Data supplied:
━━━━━━━━━━━━━━━━━━━━━━━━━━━━━━

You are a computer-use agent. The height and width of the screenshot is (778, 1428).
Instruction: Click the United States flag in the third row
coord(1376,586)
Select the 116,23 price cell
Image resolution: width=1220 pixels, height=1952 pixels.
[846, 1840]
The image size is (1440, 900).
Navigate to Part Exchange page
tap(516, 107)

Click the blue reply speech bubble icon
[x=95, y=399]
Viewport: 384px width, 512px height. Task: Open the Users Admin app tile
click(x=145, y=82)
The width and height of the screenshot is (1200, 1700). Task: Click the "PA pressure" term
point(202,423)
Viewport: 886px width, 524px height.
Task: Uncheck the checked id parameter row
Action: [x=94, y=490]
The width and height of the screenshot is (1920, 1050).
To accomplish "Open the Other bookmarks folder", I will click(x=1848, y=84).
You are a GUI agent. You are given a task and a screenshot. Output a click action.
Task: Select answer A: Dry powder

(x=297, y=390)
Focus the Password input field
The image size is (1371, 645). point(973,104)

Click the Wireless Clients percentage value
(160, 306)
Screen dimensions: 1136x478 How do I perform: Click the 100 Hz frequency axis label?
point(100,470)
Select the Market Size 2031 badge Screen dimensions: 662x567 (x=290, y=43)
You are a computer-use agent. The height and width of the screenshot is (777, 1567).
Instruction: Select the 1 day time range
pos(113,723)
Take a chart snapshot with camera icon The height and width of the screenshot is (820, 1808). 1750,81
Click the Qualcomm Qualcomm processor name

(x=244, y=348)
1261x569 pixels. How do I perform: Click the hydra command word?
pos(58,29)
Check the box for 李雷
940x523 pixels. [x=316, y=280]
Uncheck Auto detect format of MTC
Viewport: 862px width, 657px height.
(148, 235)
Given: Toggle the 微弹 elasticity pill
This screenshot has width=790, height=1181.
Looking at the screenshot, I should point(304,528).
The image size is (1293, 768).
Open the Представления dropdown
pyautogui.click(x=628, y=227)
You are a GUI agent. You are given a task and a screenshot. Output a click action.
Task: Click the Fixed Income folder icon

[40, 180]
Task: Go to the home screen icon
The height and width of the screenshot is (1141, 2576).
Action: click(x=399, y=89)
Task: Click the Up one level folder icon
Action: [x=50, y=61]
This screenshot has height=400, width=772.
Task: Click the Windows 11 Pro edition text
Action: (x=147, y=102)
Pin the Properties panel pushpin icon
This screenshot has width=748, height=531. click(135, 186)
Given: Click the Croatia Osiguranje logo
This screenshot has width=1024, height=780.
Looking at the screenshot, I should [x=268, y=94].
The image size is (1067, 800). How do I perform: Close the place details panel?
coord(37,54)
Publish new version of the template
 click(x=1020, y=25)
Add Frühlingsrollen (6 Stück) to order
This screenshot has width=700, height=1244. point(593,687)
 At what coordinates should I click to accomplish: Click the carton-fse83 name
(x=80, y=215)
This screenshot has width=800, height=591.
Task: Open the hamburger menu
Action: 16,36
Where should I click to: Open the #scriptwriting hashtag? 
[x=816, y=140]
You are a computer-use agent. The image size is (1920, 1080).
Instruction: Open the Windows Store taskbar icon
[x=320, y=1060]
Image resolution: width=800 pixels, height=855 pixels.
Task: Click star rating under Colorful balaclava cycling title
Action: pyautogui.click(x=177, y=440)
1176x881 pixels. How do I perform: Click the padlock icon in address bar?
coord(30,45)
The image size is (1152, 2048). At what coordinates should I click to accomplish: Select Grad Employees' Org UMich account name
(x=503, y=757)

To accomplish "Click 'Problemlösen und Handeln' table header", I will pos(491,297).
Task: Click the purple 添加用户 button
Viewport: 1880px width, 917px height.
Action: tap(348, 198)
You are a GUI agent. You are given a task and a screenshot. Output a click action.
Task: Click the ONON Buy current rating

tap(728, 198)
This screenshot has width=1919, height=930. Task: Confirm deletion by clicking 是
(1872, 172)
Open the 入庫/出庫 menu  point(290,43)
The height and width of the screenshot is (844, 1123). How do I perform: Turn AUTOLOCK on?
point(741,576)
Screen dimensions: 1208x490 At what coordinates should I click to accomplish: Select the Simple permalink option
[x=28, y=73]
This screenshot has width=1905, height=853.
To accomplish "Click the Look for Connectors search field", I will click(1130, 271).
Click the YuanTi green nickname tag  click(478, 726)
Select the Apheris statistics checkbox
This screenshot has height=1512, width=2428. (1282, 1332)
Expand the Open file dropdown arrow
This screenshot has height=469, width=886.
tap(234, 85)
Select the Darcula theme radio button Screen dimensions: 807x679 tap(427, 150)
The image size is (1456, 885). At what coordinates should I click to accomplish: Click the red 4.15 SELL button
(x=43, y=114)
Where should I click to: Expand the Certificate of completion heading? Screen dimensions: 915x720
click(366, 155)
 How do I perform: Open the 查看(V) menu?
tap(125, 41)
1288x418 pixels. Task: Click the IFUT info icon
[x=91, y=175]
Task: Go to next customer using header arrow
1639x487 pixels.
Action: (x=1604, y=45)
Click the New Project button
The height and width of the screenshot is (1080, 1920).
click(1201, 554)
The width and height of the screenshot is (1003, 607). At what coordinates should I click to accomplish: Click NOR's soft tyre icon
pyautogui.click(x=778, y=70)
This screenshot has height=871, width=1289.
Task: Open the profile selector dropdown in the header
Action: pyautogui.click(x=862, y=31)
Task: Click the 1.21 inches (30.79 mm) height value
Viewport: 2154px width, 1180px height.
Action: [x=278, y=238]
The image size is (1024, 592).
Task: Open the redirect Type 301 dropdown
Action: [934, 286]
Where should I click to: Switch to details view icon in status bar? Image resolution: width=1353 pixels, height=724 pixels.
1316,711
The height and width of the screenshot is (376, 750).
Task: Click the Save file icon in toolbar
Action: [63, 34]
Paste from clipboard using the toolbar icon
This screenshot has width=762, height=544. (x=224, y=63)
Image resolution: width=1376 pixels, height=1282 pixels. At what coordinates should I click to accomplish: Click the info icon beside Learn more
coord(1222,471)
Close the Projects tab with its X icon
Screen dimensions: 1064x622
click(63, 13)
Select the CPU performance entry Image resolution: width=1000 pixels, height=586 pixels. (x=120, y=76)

━━━━━━━━━━━━━━━━━━━━━━━━━━━━━━

What you should do: In the entries above, find every line holding the word "arrow" and copy it out.

Completed exercise:
Expand the Open file dropdown arrow
Task: Go to next customer using header arrow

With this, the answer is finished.